* **YOUR GOAL**
Every record must come back exactly as given.
(TASK DATA Opens)
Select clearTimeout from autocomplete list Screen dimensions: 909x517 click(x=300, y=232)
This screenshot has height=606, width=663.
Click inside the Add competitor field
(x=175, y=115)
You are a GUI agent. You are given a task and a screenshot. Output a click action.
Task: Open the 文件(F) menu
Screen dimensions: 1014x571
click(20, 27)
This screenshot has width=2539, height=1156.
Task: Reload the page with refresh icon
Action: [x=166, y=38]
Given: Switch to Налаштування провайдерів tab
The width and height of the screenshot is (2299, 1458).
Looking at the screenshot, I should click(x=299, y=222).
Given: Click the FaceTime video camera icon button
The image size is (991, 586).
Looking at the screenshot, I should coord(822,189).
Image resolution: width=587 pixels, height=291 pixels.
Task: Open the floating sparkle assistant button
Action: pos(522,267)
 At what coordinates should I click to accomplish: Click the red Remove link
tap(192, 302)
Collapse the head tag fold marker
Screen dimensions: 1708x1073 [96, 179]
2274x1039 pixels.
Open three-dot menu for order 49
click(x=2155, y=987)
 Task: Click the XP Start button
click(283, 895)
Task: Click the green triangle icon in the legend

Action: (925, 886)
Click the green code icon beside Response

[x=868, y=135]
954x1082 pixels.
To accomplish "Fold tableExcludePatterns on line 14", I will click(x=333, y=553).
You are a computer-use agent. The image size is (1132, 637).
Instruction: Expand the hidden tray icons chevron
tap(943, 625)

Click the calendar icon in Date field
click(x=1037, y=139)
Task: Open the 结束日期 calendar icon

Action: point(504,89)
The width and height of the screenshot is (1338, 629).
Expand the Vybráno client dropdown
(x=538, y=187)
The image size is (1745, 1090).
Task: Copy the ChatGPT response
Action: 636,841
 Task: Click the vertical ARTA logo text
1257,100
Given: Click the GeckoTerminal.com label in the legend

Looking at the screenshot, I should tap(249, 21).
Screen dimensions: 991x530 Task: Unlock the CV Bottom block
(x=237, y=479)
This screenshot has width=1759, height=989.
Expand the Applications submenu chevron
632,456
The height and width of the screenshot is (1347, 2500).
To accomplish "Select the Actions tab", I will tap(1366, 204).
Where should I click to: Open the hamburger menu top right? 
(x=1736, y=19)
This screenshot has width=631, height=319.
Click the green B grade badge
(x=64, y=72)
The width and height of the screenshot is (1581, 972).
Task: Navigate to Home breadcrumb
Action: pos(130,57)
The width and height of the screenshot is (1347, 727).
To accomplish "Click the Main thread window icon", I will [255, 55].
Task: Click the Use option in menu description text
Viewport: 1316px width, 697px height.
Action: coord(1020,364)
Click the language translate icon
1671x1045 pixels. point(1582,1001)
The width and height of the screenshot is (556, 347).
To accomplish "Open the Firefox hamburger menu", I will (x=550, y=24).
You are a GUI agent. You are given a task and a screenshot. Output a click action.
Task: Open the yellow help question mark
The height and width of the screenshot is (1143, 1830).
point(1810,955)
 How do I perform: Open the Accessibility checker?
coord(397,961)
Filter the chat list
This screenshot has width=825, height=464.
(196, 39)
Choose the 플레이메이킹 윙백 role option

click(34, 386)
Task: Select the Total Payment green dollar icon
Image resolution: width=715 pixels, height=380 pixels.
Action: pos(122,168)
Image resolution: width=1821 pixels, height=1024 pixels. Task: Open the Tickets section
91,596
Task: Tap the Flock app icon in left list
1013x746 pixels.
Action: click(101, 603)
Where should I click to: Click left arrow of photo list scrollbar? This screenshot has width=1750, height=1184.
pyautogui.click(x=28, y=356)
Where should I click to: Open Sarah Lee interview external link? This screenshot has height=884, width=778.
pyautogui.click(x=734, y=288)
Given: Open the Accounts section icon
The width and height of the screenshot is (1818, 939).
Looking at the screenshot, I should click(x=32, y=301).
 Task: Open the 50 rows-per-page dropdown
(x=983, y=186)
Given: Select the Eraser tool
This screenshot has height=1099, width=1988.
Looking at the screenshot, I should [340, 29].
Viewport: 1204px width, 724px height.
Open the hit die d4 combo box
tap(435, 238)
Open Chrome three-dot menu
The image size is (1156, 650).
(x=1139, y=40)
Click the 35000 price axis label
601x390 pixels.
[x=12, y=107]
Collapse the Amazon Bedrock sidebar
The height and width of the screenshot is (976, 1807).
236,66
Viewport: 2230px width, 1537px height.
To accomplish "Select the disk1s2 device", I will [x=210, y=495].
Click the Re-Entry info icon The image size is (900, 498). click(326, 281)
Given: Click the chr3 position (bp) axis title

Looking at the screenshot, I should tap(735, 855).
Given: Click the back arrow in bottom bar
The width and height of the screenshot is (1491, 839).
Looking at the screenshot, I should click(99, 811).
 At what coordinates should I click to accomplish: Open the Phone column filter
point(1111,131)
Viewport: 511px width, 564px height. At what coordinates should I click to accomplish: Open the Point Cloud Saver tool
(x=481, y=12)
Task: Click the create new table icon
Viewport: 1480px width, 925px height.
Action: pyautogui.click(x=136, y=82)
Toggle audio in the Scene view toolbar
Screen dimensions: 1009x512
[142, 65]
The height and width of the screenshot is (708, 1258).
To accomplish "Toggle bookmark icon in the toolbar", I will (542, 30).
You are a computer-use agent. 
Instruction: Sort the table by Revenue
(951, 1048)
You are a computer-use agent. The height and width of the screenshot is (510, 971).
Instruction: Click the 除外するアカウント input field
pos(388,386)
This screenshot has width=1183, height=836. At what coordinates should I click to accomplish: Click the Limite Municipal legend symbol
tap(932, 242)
(TASK DATA Closes)
* **TASK RESULT**
Select clearTimeout from autocomplete list Screen dimensions: 909x517 click(x=300, y=232)
This screenshot has height=606, width=663.
Click inside the Add competitor field
(x=175, y=115)
You are a GUI agent. You are given a task and a screenshot. Output a click action.
Task: Open the 文件(F) menu
Screen dimensions: 1014x571
click(20, 27)
This screenshot has width=2539, height=1156.
Task: Reload the page with refresh icon
Action: [x=166, y=38]
Given: Switch to Налаштування провайдерів tab
The width and height of the screenshot is (2299, 1458).
Looking at the screenshot, I should click(x=299, y=222).
Given: Click the FaceTime video camera icon button
The image size is (991, 586).
Looking at the screenshot, I should coord(822,189).
Image resolution: width=587 pixels, height=291 pixels.
Task: Open the floating sparkle assistant button
Action: pos(522,267)
 At what coordinates should I click to accomplish: Click the red Remove link
tap(192, 302)
Collapse the head tag fold marker
Screen dimensions: 1708x1073 [96, 179]
2274x1039 pixels.
Open three-dot menu for order 49
click(x=2155, y=987)
 Task: Click the XP Start button
click(283, 895)
Task: Click the green triangle icon in the legend

Action: (925, 886)
Click the green code icon beside Response

[x=868, y=135]
954x1082 pixels.
To accomplish "Fold tableExcludePatterns on line 14", I will click(x=333, y=553).
You are a computer-use agent. The image size is (1132, 637).
Instruction: Expand the hidden tray icons chevron
tap(943, 625)

Click the calendar icon in Date field
click(x=1037, y=139)
Task: Open the 结束日期 calendar icon

Action: point(504,89)
The width and height of the screenshot is (1338, 629).
Expand the Vybráno client dropdown
(x=538, y=187)
The image size is (1745, 1090).
Task: Copy the ChatGPT response
Action: 636,841
 Task: Click the vertical ARTA logo text
1257,100
Given: Click the GeckoTerminal.com label in the legend

Looking at the screenshot, I should tap(249, 21).
Screen dimensions: 991x530 Task: Unlock the CV Bottom block
(x=237, y=479)
This screenshot has width=1759, height=989.
Expand the Applications submenu chevron
632,456
The height and width of the screenshot is (1347, 2500).
To accomplish "Select the Actions tab", I will tap(1366, 204).
Where should I click to: Open the hamburger menu top right? 
(x=1736, y=19)
This screenshot has width=631, height=319.
Click the green B grade badge
(x=64, y=72)
The width and height of the screenshot is (1581, 972).
Task: Navigate to Home breadcrumb
Action: pos(130,57)
The width and height of the screenshot is (1347, 727).
To accomplish "Click the Main thread window icon", I will [255, 55].
Task: Click the Use option in menu description text
Viewport: 1316px width, 697px height.
Action: coord(1020,364)
Click the language translate icon
1671x1045 pixels. point(1582,1001)
The width and height of the screenshot is (556, 347).
To accomplish "Open the Firefox hamburger menu", I will (x=550, y=24).
You are a GUI agent. You are given a task and a screenshot. Output a click action.
Task: Open the yellow help question mark
The height and width of the screenshot is (1143, 1830).
point(1810,955)
 How do I perform: Open the Accessibility checker?
coord(397,961)
Filter the chat list
This screenshot has width=825, height=464.
(196, 39)
Choose the 플레이메이킹 윙백 role option

click(34, 386)
Task: Select the Total Payment green dollar icon
Image resolution: width=715 pixels, height=380 pixels.
Action: pos(122,168)
Image resolution: width=1821 pixels, height=1024 pixels. Task: Open the Tickets section
91,596
Task: Tap the Flock app icon in left list
1013x746 pixels.
Action: click(101, 603)
Where should I click to: Click left arrow of photo list scrollbar? This screenshot has width=1750, height=1184.
pyautogui.click(x=28, y=356)
Where should I click to: Open Sarah Lee interview external link? This screenshot has height=884, width=778.
pyautogui.click(x=734, y=288)
Given: Open the Accounts section icon
The width and height of the screenshot is (1818, 939).
Looking at the screenshot, I should click(x=32, y=301).
 Task: Open the 50 rows-per-page dropdown
(x=983, y=186)
Given: Select the Eraser tool
This screenshot has height=1099, width=1988.
Looking at the screenshot, I should [340, 29].
Viewport: 1204px width, 724px height.
Open the hit die d4 combo box
tap(435, 238)
Open Chrome three-dot menu
The image size is (1156, 650).
(x=1139, y=40)
Click the 35000 price axis label
601x390 pixels.
[x=12, y=107]
Collapse the Amazon Bedrock sidebar
The height and width of the screenshot is (976, 1807).
236,66
Viewport: 2230px width, 1537px height.
To accomplish "Select the disk1s2 device", I will [x=210, y=495].
Click the Re-Entry info icon The image size is (900, 498). click(326, 281)
Given: Click the chr3 position (bp) axis title

Looking at the screenshot, I should tap(735, 855).
Given: Click the back arrow in bottom bar
The width and height of the screenshot is (1491, 839).
Looking at the screenshot, I should click(99, 811).
 At what coordinates should I click to accomplish: Open the Phone column filter
point(1111,131)
Viewport: 511px width, 564px height. At what coordinates should I click to accomplish: Open the Point Cloud Saver tool
(x=481, y=12)
Task: Click the create new table icon
Viewport: 1480px width, 925px height.
Action: pyautogui.click(x=136, y=82)
Toggle audio in the Scene view toolbar
Screen dimensions: 1009x512
[142, 65]
The height and width of the screenshot is (708, 1258).
To accomplish "Toggle bookmark icon in the toolbar", I will (542, 30).
You are a computer-use agent. 
Instruction: Sort the table by Revenue
(951, 1048)
You are a computer-use agent. The height and width of the screenshot is (510, 971).
Instruction: Click the 除外するアカウント input field
pos(388,386)
This screenshot has width=1183, height=836. At what coordinates should I click to accomplish: Click the Limite Municipal legend symbol
tap(932, 242)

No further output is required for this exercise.